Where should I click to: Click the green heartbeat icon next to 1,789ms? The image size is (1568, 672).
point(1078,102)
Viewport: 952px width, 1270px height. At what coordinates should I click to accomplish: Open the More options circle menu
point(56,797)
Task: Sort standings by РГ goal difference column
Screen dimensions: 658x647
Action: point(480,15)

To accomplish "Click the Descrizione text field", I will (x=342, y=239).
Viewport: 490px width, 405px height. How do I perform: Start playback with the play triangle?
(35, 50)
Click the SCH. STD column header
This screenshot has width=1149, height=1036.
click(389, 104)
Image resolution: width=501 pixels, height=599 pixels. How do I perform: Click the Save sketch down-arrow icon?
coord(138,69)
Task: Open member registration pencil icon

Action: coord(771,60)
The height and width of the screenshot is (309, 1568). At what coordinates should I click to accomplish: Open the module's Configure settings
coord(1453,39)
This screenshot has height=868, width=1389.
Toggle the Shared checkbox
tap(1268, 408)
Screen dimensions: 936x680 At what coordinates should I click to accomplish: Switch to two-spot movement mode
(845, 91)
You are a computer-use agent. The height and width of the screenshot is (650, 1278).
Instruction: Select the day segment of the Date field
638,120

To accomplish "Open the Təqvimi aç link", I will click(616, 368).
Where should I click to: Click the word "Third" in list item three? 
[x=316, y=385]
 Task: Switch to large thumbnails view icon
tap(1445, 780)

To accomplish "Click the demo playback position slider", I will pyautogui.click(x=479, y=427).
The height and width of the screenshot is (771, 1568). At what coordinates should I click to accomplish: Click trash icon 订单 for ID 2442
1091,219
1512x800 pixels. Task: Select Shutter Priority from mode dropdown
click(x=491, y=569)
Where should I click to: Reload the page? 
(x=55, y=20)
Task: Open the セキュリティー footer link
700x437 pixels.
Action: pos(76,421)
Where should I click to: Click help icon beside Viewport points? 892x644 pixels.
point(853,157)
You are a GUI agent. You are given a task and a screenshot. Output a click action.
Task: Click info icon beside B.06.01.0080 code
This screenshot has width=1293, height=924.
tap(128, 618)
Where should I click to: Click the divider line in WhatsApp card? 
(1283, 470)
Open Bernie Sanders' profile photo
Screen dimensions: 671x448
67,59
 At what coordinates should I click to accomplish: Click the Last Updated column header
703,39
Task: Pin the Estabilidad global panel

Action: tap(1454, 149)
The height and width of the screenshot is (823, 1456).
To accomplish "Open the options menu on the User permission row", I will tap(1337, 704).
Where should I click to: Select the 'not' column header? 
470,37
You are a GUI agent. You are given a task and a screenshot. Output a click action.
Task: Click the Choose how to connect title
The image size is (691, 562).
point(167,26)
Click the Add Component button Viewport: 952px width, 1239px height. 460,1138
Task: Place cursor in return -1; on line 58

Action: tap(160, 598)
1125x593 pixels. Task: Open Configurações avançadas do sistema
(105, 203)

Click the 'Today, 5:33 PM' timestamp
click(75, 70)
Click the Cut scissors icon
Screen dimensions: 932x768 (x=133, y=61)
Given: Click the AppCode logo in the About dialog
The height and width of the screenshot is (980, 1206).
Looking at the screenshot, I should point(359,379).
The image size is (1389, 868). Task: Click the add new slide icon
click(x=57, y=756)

• • • • •

- _What is expected_
Edit the listing above so that each "Where should I click to:" becomes "Where do I click to:", leaving every other character as it is.

- _Answer below_
Where do I click to: Click the green heartbeat icon next to 1,789ms? The image size is (1568, 672).
point(1078,102)
Viewport: 952px width, 1270px height. At what coordinates should I click to accomplish: Open the More options circle menu
point(56,797)
Task: Sort standings by РГ goal difference column
Screen dimensions: 658x647
Action: point(480,15)

To accomplish "Click the Descrizione text field", I will (x=342, y=239).
Viewport: 490px width, 405px height. How do I perform: Start playback with the play triangle?
(35, 50)
Click the SCH. STD column header
This screenshot has width=1149, height=1036.
click(389, 104)
Image resolution: width=501 pixels, height=599 pixels. How do I perform: Click the Save sketch down-arrow icon?
coord(138,69)
Task: Open member registration pencil icon

Action: coord(771,60)
The height and width of the screenshot is (309, 1568). At what coordinates should I click to accomplish: Open the module's Configure settings
coord(1453,39)
This screenshot has height=868, width=1389.
Toggle the Shared checkbox
tap(1268, 408)
Screen dimensions: 936x680 At what coordinates should I click to accomplish: Switch to two-spot movement mode
(845, 91)
You are a computer-use agent. The height and width of the screenshot is (650, 1278).
Instruction: Select the day segment of the Date field
638,120

To accomplish "Open the Təqvimi aç link", I will click(616, 368).
Where do I click to: Click the word "Third" in list item three? 
[x=316, y=385]
 Task: Switch to large thumbnails view icon
tap(1445, 780)

To accomplish "Click the demo playback position slider", I will pyautogui.click(x=479, y=427).
The height and width of the screenshot is (771, 1568). At what coordinates should I click to accomplish: Click trash icon 订单 for ID 2442
1091,219
1512x800 pixels. Task: Select Shutter Priority from mode dropdown
click(x=491, y=569)
Where do I click to: Reload the page? 
(x=55, y=20)
Task: Open the セキュリティー footer link
700x437 pixels.
Action: pos(76,421)
Where do I click to: Click help icon beside Viewport points? 892x644 pixels.
point(853,157)
You are a GUI agent. You are given a task and a screenshot. Output a click action.
Task: Click info icon beside B.06.01.0080 code
This screenshot has width=1293, height=924.
tap(128, 618)
Where do I click to: Click the divider line in WhatsApp card? 
(1283, 470)
Open Bernie Sanders' profile photo
Screen dimensions: 671x448
67,59
 At what coordinates should I click to accomplish: Click the Last Updated column header
703,39
Task: Pin the Estabilidad global panel

Action: tap(1454, 149)
The height and width of the screenshot is (823, 1456).
To accomplish "Open the options menu on the User permission row", I will tap(1337, 704).
Where do I click to: Select the 'not' column header? 
470,37
You are a GUI agent. You are given a task and a screenshot. Output a click action.
Task: Click the Choose how to connect title
The image size is (691, 562).
point(167,26)
Click the Add Component button Viewport: 952px width, 1239px height. 460,1138
Task: Place cursor in return -1; on line 58

Action: tap(160, 598)
1125x593 pixels. Task: Open Configurações avançadas do sistema
(105, 203)

Click the 'Today, 5:33 PM' timestamp
click(75, 70)
Click the Cut scissors icon
Screen dimensions: 932x768 (x=133, y=61)
Given: Click the AppCode logo in the About dialog
The height and width of the screenshot is (980, 1206).
Looking at the screenshot, I should point(359,379).
The image size is (1389, 868). Task: Click the add new slide icon
click(x=57, y=756)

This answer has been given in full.